======== Task input

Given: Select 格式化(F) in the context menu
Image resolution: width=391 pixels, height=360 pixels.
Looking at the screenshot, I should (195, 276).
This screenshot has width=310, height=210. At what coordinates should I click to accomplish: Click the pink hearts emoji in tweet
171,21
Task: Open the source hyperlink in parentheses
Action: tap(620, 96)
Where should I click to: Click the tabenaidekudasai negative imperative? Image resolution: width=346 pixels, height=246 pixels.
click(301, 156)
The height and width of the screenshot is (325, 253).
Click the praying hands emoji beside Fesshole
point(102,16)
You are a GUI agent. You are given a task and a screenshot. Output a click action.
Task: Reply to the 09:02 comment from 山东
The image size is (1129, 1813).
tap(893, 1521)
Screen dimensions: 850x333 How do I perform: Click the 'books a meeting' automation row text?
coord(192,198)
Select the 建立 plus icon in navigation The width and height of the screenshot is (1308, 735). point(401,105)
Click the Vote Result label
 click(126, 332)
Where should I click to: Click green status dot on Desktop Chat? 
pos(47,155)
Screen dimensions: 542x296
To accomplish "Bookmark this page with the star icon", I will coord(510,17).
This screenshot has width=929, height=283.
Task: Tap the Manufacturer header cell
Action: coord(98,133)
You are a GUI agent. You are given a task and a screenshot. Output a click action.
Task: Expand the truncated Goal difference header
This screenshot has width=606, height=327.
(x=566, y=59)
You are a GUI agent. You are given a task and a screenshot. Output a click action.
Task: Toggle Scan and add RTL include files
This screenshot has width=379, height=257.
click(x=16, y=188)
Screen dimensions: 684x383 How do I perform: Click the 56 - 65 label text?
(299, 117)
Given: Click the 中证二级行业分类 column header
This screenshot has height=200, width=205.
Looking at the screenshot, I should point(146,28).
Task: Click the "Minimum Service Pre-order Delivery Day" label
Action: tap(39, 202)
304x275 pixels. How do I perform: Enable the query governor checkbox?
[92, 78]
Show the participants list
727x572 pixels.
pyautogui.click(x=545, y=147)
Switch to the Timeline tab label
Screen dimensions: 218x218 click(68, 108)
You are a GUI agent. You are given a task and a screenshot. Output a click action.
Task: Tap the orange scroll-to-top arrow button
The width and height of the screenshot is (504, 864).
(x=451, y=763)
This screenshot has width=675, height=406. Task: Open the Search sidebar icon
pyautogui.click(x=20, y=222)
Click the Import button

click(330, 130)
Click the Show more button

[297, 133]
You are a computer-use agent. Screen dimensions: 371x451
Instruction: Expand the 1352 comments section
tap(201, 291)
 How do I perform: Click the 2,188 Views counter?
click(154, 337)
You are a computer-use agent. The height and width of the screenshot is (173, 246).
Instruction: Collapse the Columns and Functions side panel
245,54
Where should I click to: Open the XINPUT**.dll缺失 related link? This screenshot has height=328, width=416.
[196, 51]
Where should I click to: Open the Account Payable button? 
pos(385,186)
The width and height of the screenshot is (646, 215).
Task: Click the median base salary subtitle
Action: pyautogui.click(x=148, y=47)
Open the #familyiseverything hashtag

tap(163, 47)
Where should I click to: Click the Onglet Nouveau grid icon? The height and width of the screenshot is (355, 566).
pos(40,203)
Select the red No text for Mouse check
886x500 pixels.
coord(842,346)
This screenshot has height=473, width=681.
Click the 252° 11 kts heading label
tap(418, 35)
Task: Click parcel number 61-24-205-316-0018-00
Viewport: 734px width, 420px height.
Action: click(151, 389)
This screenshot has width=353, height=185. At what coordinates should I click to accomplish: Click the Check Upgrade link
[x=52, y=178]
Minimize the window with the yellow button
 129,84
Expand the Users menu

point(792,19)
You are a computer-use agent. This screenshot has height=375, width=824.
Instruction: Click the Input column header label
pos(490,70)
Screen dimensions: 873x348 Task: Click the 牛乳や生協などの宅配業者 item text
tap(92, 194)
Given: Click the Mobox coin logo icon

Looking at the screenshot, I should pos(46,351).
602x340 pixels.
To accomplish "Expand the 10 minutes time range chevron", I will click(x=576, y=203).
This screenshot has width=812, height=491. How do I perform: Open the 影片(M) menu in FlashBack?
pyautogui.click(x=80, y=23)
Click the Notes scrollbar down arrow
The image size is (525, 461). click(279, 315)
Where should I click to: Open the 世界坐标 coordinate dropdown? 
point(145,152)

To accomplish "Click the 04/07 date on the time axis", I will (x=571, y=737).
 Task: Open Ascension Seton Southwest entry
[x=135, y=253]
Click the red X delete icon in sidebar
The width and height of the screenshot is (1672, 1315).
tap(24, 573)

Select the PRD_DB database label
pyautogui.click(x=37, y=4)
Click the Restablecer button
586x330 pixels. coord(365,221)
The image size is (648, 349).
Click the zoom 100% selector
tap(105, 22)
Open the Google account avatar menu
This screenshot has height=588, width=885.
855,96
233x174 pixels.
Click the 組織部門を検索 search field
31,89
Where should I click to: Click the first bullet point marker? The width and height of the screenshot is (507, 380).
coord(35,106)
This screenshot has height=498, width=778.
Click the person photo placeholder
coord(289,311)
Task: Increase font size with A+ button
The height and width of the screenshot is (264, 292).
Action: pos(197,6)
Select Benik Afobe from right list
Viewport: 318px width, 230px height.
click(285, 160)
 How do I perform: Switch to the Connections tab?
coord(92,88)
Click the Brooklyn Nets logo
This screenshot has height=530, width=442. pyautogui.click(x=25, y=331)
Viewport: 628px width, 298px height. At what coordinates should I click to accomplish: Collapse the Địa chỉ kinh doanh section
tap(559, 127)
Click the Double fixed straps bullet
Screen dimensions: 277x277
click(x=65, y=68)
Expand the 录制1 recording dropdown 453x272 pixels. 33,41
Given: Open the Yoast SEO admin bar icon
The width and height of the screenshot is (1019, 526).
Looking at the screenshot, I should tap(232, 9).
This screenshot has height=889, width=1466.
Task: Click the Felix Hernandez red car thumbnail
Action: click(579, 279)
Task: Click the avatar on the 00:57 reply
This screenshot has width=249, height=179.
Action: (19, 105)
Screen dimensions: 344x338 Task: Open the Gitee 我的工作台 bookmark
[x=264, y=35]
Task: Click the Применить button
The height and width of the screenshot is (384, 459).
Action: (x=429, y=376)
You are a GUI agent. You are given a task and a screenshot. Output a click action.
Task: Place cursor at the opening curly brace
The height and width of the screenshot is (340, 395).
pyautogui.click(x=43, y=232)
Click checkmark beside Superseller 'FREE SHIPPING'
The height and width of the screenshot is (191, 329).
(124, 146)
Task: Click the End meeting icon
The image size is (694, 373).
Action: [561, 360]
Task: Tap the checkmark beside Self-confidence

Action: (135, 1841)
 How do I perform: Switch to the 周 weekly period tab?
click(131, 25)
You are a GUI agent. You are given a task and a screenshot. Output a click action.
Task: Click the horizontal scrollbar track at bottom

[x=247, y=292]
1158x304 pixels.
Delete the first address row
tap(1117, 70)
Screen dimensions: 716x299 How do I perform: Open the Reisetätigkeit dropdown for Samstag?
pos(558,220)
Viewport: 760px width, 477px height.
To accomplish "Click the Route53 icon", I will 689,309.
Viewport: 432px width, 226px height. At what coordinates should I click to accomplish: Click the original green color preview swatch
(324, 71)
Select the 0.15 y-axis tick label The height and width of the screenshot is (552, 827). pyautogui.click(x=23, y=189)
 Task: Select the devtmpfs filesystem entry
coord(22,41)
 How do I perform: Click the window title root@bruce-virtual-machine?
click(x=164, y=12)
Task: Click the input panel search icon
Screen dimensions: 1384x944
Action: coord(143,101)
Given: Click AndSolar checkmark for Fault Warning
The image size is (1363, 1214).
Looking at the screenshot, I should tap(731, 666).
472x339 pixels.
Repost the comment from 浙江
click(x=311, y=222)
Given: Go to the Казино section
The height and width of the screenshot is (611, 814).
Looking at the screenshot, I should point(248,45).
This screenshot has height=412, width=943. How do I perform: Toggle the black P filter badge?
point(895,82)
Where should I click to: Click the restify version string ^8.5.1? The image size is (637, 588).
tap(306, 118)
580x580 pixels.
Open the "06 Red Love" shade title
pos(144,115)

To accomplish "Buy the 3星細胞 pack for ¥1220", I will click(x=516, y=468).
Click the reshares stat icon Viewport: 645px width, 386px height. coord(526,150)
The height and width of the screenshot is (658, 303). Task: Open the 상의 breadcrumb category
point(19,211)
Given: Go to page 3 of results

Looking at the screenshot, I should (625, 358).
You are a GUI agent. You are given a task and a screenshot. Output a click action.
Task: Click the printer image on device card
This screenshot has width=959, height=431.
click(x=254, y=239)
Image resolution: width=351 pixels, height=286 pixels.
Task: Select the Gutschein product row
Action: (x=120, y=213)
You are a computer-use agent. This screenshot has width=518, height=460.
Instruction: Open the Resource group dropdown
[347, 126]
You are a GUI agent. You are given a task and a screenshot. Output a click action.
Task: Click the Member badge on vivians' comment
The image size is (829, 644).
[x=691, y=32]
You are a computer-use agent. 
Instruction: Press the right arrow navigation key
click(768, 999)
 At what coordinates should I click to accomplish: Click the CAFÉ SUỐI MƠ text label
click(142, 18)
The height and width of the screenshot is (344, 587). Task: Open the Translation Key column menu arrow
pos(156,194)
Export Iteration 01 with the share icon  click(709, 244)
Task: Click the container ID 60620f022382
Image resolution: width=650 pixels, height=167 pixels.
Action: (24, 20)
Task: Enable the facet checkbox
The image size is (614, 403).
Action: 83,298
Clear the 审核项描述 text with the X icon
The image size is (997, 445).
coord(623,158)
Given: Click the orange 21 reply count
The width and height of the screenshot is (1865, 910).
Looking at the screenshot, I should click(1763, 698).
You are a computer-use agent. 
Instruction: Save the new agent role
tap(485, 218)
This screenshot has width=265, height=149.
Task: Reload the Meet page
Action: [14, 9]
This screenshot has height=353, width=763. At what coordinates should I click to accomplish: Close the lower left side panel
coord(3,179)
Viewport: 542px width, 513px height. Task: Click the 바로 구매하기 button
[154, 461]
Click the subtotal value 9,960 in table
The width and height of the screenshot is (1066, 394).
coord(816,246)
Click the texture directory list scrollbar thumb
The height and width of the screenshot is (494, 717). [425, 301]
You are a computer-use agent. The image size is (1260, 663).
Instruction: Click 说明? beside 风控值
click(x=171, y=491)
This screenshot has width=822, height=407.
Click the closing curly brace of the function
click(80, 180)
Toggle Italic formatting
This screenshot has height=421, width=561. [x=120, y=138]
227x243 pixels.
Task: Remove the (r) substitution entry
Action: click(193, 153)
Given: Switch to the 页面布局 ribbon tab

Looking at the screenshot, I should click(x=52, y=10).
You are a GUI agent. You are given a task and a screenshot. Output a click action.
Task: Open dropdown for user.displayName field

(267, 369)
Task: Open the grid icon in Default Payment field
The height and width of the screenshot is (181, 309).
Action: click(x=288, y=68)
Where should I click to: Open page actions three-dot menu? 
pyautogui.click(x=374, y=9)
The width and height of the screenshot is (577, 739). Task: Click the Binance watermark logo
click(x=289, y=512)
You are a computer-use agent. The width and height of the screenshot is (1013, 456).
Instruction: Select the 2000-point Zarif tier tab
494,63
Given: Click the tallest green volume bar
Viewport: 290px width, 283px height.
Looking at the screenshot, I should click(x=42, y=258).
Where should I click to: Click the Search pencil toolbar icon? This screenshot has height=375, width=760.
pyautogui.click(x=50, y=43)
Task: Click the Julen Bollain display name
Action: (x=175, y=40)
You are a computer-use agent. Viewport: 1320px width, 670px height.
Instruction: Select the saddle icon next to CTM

================

- **What to do**: Set down the lines above as they stand, starting with the first line and ending with the line that contains "Task: Tap the orange".

- **Your solution**:
Given: Select 格式化(F) in the context menu
Image resolution: width=391 pixels, height=360 pixels.
Looking at the screenshot, I should (195, 276).
This screenshot has width=310, height=210. At what coordinates should I click to accomplish: Click the pink hearts emoji in tweet
171,21
Task: Open the source hyperlink in parentheses
Action: tap(620, 96)
Where should I click to: Click the tabenaidekudasai negative imperative? Image resolution: width=346 pixels, height=246 pixels.
click(301, 156)
The height and width of the screenshot is (325, 253).
Click the praying hands emoji beside Fesshole
point(102,16)
You are a GUI agent. You are given a task and a screenshot. Output a click action.
Task: Reply to the 09:02 comment from 山东
The image size is (1129, 1813).
tap(893, 1521)
Screen dimensions: 850x333 How do I perform: Click the 'books a meeting' automation row text?
coord(192,198)
Select the 建立 plus icon in navigation The width and height of the screenshot is (1308, 735). point(401,105)
Click the Vote Result label
 click(126, 332)
Where should I click to: Click green status dot on Desktop Chat? 
pos(47,155)
Screen dimensions: 542x296
To accomplish "Bookmark this page with the star icon", I will coord(510,17).
This screenshot has width=929, height=283.
Task: Tap the Manufacturer header cell
Action: coord(98,133)
You are a GUI agent. You are given a task and a screenshot. Output a click action.
Task: Expand the truncated Goal difference header
This screenshot has width=606, height=327.
(x=566, y=59)
You are a GUI agent. You are given a task and a screenshot. Output a click action.
Task: Toggle Scan and add RTL include files
This screenshot has width=379, height=257.
click(x=16, y=188)
Screen dimensions: 684x383 How do I perform: Click the 56 - 65 label text?
(299, 117)
Given: Click the 中证二级行业分类 column header
This screenshot has height=200, width=205.
Looking at the screenshot, I should point(146,28).
Task: Click the "Minimum Service Pre-order Delivery Day" label
Action: tap(39, 202)
304x275 pixels. How do I perform: Enable the query governor checkbox?
[92, 78]
Show the participants list
727x572 pixels.
pyautogui.click(x=545, y=147)
Switch to the Timeline tab label
Screen dimensions: 218x218 click(68, 108)
You are a GUI agent. You are given a task and a screenshot. Output a click action.
Task: Tap the orange scroll-to-top arrow button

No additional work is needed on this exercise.